La concurrence est rude
Dénicher de jeunes talents est une chose, les retenir et parvenir à libérer leur potentiel en est une autre. «La concurrence est accentuée par un certain nombre d’avantages qui vont au-delà du salaire», relève Hassan Sayarh. Il donne pour exemple le cadre, l’état d’esprit de l’établissement, mais aussi le contexte dans lequel on peut évoluer, et les possibilités de s’exprimer. «Ce sont ces éléments de différenciation qui vont permettre d’attirer plus ou moins tel ou tel profit. Il insiste également sur l’adaptation aux nouveaux outils techniques. Certains misent sur l’orientation, comme c’est le cas de l’IGA. «Nous avons mis en place la notion de P3 (professeur, permanent, principal), qui consiste à être très proche de l’étudiant afin d’identifier et détecter les lacunes et les besoins de chacun», explique le directeur général. Et d’ajouter que pour pouvoir effectuer ce travail, «il faut être exigeant dans le choix des enseignants, parce qu’au final, ils figurent en première ligne parmi les acteurs principaux qui oeuvrent à mettre sur le marché les jeunes talents», souligne-t-il.
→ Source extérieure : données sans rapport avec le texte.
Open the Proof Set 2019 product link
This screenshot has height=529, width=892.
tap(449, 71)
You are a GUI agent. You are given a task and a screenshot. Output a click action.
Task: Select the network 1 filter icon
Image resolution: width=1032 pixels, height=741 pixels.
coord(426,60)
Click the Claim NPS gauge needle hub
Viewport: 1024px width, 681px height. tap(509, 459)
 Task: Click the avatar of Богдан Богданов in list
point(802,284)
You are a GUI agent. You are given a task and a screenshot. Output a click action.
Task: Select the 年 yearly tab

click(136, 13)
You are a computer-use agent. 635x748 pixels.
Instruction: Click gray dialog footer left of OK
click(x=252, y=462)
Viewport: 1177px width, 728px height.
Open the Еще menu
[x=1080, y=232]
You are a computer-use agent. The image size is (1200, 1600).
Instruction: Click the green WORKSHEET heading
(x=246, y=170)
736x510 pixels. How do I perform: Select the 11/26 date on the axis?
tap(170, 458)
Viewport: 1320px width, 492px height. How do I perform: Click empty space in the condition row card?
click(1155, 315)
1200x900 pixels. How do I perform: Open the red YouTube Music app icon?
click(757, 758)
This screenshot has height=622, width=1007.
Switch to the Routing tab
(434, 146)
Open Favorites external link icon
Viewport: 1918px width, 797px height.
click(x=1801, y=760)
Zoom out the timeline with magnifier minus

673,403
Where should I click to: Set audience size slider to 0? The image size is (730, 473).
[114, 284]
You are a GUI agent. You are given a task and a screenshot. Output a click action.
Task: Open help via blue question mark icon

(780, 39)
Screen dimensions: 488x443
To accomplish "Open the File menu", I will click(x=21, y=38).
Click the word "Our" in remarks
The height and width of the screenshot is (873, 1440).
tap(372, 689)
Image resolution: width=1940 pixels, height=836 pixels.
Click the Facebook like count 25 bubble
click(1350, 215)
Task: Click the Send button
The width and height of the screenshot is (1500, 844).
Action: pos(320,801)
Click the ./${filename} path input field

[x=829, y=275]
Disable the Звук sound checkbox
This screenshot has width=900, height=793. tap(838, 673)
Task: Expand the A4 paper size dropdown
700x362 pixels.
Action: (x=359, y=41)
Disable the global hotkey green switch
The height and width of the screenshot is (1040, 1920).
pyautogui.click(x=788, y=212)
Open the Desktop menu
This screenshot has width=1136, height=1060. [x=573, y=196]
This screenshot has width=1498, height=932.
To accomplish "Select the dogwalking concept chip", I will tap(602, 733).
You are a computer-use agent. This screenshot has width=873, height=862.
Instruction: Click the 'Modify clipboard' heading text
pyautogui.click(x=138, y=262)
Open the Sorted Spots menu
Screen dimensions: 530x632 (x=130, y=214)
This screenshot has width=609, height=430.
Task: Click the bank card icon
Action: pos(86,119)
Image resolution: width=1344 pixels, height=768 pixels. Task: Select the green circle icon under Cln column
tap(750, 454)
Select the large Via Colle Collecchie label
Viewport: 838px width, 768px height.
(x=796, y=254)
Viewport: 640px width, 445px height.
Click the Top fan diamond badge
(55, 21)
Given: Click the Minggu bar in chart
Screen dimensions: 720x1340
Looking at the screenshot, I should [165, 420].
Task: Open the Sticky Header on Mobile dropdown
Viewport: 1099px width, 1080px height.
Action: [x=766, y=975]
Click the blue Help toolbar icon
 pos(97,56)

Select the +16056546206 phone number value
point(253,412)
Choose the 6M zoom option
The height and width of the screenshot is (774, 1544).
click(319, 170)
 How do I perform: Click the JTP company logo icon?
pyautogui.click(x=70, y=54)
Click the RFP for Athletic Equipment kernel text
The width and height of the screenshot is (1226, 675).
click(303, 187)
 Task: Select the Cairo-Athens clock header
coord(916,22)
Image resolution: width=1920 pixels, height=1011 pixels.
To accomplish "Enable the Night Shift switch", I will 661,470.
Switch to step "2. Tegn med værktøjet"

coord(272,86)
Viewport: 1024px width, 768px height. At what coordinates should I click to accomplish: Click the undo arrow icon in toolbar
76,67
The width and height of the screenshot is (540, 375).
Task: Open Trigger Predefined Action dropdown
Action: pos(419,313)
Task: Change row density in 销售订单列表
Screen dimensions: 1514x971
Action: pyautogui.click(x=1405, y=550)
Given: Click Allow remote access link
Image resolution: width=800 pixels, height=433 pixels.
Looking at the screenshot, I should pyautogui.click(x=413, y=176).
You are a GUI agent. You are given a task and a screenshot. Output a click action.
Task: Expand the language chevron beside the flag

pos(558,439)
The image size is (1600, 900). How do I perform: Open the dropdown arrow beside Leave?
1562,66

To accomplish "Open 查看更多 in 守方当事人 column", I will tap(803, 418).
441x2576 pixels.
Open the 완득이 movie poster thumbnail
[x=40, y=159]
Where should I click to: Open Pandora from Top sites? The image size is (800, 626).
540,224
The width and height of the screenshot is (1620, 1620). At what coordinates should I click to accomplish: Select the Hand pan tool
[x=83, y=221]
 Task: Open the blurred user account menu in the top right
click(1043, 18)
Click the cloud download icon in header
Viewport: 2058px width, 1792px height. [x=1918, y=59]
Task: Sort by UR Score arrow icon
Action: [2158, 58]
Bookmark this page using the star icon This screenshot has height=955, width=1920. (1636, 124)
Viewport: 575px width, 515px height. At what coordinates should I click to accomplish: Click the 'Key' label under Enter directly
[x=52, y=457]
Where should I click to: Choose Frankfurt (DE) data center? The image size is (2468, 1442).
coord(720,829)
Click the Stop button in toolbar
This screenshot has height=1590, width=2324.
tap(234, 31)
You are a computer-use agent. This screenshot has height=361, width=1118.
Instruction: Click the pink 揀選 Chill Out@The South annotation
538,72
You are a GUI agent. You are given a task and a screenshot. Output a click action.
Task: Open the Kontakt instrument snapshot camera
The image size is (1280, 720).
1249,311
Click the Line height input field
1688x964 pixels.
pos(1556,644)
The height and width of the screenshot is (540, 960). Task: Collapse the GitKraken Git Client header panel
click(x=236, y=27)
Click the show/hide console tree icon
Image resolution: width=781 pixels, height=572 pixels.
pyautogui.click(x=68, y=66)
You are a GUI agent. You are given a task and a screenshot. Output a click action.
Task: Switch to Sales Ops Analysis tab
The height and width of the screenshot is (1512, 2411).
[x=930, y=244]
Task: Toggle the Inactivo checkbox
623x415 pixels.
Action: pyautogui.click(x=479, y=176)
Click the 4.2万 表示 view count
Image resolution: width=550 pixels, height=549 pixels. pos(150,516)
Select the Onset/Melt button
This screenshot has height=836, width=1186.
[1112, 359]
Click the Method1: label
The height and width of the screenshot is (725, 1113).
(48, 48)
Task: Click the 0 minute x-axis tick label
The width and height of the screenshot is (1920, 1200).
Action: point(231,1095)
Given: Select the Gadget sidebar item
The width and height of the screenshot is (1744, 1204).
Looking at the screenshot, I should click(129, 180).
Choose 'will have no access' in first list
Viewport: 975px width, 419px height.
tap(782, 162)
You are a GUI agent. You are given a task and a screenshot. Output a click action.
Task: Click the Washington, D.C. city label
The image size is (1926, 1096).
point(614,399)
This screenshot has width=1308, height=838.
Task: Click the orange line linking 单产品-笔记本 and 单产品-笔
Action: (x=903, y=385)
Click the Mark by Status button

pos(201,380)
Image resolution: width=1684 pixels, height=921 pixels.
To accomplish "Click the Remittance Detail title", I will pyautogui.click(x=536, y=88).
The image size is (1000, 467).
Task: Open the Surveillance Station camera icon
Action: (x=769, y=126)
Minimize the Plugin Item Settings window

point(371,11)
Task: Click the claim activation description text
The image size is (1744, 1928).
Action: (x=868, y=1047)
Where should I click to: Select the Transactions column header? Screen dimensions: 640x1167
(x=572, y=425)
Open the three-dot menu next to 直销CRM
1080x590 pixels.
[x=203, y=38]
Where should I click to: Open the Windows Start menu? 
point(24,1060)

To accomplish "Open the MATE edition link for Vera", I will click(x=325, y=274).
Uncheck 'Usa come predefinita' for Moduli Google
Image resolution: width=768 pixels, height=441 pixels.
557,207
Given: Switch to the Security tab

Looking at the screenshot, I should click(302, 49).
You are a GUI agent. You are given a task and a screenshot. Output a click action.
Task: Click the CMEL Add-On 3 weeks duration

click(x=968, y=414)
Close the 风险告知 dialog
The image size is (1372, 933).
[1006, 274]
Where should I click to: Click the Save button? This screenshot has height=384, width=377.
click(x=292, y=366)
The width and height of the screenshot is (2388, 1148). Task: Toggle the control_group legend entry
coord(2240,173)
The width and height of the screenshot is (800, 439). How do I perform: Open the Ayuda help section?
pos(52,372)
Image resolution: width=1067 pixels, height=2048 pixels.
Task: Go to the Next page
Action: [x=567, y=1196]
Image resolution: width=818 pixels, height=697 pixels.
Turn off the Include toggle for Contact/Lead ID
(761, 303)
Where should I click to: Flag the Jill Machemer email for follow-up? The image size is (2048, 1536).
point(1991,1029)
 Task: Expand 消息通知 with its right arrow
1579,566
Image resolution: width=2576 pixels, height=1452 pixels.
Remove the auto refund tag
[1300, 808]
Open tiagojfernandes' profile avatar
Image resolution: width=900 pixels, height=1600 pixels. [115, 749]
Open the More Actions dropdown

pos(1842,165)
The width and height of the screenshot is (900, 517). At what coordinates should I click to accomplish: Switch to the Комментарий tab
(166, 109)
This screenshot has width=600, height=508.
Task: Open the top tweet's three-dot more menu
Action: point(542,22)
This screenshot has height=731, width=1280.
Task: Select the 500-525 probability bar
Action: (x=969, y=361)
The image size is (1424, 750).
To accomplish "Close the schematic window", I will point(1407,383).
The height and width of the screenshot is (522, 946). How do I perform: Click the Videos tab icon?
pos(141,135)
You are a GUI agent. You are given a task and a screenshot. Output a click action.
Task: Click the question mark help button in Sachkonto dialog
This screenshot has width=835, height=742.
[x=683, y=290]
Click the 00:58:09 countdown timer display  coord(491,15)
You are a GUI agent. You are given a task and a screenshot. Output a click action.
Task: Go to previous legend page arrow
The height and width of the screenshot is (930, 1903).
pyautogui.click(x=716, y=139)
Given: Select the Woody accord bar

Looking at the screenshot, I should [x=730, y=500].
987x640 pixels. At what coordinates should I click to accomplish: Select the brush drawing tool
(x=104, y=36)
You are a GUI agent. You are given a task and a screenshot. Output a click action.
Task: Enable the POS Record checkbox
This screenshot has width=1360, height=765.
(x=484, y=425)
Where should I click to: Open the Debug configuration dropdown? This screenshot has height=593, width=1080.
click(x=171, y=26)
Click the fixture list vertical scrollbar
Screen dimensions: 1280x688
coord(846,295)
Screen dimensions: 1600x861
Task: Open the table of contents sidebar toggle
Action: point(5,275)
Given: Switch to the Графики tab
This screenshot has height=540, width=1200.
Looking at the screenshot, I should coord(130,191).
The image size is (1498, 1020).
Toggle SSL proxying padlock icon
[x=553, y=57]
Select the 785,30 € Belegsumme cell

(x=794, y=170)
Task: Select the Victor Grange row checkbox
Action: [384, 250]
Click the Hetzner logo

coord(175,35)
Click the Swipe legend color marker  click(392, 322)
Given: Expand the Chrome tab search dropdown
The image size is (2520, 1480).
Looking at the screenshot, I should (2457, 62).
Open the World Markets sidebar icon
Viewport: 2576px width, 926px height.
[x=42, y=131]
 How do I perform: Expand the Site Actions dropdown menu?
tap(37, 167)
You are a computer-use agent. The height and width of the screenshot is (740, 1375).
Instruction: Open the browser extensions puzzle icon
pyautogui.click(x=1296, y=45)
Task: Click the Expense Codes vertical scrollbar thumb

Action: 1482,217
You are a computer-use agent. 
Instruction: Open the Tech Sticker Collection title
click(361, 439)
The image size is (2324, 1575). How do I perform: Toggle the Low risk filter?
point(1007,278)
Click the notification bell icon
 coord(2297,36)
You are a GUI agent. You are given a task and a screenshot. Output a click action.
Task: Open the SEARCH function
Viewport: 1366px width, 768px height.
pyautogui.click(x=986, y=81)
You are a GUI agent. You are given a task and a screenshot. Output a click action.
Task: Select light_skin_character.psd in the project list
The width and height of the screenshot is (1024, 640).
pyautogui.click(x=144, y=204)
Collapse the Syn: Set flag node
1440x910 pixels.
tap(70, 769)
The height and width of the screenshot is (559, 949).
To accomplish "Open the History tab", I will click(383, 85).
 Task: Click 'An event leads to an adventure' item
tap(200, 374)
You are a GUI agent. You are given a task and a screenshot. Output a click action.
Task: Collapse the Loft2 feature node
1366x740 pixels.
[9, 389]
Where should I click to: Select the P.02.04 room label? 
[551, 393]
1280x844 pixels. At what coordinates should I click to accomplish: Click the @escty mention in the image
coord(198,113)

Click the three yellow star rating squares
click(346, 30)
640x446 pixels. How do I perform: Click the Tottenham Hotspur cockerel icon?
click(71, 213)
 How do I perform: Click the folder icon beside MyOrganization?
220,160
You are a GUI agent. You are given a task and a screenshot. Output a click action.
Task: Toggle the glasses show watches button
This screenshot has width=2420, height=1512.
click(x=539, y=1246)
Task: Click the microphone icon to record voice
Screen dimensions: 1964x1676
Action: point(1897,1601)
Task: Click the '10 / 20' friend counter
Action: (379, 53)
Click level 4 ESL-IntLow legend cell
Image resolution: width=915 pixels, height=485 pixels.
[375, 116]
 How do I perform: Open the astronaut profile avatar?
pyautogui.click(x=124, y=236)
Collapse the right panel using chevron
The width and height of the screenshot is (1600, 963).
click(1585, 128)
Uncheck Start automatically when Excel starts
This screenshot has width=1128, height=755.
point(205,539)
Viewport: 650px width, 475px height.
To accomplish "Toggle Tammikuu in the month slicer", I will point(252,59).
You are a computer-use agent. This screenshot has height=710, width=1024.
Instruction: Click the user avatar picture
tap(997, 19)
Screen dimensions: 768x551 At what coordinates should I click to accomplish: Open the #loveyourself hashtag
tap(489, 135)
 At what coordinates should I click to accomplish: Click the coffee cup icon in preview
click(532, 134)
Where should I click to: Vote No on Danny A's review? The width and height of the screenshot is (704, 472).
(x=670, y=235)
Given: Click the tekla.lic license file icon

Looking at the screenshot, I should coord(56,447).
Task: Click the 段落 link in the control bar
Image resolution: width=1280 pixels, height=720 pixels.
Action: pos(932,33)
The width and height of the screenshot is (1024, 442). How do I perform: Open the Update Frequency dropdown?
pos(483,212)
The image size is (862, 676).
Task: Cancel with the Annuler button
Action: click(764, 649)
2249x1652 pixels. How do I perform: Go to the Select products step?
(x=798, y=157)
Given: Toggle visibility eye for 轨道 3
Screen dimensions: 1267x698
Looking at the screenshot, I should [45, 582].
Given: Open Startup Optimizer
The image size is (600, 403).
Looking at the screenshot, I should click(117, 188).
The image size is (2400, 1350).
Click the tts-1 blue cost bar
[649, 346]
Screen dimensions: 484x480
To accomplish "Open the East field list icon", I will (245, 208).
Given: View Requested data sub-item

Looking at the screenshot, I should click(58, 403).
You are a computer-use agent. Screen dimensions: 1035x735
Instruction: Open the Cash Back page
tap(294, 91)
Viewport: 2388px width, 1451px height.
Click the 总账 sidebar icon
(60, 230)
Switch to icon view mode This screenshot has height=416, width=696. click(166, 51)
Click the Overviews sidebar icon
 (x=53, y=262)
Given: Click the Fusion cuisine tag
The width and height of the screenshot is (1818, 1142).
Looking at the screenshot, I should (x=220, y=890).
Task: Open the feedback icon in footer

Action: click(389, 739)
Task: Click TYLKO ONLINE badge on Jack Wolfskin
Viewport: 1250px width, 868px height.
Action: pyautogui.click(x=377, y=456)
D’autres se basent sur deux règles fondamentales. «La première est de mettre l’étudiant au centre de toutes les réflexions et de toutes les préoccupations. La deuxième est la richesse de l’établissement, c’est son capital humain», relève, pour sa part, Abderrahmane Farhat. Il rejoint également ses confrères sur la nécessité de trouver les perles rares lors du recrutement.